- TASK PROMPT:
Copy the data from its beginning through the line containing "click(209, 199)", swapping "handle" for "account name" and keeping everything else the same.

- Data on locating visible targets:

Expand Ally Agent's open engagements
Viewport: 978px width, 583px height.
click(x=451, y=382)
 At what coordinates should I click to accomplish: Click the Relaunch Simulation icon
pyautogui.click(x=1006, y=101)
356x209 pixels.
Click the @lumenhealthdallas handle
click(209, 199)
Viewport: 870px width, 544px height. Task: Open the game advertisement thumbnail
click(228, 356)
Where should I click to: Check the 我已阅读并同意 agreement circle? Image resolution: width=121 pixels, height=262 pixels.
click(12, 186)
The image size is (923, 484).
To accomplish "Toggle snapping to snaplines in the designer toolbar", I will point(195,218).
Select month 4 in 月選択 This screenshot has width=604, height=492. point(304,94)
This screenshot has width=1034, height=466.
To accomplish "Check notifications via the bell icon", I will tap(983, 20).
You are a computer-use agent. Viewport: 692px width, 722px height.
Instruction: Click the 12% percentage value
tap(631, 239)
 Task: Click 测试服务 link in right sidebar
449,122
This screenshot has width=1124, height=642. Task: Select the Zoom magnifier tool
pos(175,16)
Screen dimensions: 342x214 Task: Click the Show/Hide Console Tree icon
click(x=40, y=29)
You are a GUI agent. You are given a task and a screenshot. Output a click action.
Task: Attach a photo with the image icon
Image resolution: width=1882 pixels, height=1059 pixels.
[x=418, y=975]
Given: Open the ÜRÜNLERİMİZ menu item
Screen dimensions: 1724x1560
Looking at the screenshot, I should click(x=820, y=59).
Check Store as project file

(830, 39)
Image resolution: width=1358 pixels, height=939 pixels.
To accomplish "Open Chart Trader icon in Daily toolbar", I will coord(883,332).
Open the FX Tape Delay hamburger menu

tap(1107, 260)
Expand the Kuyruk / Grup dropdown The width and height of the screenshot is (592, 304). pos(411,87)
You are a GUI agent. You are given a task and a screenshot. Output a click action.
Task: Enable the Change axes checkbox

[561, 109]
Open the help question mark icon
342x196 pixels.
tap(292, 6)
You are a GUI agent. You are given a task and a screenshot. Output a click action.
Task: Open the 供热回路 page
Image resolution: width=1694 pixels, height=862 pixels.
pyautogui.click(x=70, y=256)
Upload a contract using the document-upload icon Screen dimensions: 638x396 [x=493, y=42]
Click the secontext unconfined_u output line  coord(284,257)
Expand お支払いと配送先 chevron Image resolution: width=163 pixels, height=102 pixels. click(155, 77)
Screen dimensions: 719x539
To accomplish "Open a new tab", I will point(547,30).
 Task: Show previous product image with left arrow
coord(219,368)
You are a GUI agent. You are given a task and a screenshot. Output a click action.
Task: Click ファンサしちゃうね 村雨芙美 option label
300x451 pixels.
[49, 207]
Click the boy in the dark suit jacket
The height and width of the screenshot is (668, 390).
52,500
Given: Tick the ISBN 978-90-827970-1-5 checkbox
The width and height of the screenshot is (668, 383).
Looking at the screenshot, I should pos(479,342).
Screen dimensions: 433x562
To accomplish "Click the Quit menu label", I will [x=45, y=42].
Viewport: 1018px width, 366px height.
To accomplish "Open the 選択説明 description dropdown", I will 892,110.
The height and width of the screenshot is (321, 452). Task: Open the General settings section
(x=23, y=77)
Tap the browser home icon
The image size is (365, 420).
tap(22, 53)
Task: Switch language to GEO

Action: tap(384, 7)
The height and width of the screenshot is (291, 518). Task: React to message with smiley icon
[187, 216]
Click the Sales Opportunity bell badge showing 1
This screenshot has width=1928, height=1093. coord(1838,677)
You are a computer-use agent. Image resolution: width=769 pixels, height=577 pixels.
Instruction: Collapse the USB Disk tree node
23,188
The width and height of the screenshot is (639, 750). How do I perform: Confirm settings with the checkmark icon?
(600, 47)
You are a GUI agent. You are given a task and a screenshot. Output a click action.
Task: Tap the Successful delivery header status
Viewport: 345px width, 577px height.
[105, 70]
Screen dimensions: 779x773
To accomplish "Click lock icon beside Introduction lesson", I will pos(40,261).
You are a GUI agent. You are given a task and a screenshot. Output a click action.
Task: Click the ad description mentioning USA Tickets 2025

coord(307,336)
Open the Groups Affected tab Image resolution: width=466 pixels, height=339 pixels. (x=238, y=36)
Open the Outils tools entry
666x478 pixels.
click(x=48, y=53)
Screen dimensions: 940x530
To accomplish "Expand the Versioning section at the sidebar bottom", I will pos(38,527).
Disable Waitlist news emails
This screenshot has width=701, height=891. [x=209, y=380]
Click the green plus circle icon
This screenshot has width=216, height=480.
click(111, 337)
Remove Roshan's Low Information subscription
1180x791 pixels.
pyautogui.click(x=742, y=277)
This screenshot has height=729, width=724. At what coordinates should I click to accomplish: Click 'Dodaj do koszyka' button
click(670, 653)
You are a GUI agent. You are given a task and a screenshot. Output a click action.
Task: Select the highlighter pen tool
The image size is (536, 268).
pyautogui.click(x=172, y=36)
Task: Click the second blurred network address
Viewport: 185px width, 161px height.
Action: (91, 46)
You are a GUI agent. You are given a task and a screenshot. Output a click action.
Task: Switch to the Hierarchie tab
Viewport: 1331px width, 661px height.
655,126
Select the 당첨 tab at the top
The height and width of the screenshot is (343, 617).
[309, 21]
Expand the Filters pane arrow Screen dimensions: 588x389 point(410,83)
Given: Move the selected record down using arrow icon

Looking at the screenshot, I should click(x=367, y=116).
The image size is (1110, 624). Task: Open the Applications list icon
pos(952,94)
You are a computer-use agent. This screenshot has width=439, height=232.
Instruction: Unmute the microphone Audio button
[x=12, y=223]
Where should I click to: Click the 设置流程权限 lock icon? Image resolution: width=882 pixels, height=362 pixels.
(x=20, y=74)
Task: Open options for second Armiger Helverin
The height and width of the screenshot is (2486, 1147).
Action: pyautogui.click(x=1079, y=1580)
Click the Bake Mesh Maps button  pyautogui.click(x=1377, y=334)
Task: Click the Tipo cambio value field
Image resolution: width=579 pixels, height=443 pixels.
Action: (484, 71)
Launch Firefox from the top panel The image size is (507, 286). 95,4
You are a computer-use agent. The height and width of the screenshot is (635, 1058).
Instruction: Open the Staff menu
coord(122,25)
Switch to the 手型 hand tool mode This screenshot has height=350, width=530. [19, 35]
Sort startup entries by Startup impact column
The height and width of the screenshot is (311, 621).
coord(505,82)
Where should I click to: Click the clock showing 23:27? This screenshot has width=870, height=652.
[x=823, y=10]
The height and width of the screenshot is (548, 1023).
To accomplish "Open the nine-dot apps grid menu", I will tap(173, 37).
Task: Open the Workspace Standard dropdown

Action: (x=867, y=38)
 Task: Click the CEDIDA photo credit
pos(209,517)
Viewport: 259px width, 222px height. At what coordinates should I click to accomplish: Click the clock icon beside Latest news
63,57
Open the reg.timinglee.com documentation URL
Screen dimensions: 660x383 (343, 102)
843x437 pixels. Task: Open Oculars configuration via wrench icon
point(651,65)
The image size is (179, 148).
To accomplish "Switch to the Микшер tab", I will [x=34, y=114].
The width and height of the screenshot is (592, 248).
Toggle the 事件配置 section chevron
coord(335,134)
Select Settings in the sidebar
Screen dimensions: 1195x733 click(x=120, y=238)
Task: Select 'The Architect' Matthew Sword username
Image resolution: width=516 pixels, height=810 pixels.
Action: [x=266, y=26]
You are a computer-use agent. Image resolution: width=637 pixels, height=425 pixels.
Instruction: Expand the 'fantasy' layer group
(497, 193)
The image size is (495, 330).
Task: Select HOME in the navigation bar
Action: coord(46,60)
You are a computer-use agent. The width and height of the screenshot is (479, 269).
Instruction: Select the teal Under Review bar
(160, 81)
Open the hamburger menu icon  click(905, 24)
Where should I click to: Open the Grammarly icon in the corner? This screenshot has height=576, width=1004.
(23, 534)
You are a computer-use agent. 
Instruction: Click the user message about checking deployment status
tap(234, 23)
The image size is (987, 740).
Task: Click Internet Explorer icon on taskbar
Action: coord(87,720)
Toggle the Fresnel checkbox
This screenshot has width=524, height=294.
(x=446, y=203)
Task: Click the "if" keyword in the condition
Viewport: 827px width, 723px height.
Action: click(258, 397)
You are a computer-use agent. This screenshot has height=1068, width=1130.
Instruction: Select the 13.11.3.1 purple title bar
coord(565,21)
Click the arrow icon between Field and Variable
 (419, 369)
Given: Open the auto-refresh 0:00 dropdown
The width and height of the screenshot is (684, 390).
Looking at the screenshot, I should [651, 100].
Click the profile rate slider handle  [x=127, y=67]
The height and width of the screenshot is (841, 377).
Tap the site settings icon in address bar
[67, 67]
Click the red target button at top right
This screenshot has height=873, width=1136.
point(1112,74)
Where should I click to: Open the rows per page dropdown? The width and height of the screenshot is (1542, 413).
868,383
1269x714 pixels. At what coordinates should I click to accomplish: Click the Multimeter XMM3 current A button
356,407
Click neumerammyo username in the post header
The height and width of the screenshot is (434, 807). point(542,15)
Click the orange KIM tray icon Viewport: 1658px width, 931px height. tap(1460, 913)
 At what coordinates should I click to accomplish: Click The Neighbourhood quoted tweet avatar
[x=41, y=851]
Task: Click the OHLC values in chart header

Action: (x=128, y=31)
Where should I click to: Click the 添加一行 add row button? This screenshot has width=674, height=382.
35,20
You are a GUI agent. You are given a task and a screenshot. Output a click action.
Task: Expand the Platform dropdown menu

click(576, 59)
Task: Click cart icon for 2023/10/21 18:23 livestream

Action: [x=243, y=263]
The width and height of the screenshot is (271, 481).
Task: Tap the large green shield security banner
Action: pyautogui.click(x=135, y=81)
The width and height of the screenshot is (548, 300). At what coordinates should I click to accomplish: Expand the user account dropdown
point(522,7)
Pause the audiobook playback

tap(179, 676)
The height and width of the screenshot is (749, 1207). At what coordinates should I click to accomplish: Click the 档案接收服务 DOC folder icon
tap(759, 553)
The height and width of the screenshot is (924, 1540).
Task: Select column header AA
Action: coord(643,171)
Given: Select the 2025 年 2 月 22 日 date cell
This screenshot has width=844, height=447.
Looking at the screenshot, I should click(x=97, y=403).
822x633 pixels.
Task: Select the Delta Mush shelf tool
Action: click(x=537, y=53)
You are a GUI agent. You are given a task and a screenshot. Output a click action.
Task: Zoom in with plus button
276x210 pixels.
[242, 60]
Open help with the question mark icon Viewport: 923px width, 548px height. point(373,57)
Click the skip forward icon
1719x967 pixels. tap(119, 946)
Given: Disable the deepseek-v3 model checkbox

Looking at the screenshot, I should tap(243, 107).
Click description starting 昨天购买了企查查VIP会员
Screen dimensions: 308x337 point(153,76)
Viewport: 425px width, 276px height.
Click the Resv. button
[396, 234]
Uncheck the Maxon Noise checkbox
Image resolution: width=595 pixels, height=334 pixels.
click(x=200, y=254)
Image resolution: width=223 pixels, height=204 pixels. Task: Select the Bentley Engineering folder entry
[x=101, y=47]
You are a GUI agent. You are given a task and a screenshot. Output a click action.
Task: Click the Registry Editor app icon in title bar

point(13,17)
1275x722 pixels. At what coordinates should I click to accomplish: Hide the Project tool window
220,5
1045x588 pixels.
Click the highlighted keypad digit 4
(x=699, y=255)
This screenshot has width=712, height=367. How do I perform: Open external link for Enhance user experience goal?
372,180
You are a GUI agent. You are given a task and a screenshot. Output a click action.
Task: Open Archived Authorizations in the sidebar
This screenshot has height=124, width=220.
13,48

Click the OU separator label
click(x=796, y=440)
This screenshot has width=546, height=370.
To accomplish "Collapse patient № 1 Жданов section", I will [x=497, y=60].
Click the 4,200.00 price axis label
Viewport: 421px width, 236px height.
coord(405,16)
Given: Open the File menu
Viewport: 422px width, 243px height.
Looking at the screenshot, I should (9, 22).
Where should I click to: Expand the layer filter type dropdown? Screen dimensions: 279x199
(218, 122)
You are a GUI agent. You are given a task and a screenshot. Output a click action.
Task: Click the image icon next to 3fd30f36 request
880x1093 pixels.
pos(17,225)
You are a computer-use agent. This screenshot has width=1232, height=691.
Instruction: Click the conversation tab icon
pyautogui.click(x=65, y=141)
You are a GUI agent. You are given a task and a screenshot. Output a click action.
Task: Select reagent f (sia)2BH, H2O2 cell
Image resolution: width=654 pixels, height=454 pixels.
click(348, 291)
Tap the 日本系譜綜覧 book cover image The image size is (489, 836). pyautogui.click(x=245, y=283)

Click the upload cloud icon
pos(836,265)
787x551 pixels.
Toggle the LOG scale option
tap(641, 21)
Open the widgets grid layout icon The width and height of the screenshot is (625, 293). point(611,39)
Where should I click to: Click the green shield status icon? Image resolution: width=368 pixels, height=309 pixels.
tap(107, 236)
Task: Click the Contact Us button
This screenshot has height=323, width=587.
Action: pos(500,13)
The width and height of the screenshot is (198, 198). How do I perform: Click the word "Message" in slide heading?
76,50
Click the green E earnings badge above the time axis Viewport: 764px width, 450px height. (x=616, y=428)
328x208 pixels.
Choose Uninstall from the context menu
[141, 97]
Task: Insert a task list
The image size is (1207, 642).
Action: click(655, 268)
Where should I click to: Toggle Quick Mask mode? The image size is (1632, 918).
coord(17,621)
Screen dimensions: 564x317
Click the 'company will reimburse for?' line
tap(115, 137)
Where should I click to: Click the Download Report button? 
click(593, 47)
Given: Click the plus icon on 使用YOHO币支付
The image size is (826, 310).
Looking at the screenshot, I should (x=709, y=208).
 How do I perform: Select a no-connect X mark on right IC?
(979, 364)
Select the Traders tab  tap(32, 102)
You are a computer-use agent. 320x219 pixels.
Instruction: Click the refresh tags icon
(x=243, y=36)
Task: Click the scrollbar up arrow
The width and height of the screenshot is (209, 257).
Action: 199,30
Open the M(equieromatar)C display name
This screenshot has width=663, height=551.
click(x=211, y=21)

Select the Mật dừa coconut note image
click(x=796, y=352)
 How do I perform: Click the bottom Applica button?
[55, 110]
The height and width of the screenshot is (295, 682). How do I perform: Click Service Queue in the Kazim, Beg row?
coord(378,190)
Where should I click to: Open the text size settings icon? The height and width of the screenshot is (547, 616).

- ANSWER FOR THE TASK:
Expand Ally Agent's open engagements
Viewport: 978px width, 583px height.
click(x=451, y=382)
 At what coordinates should I click to accomplish: Click the Relaunch Simulation icon
pyautogui.click(x=1006, y=101)
356x209 pixels.
Click the @lumenhealthdallas account name
click(209, 199)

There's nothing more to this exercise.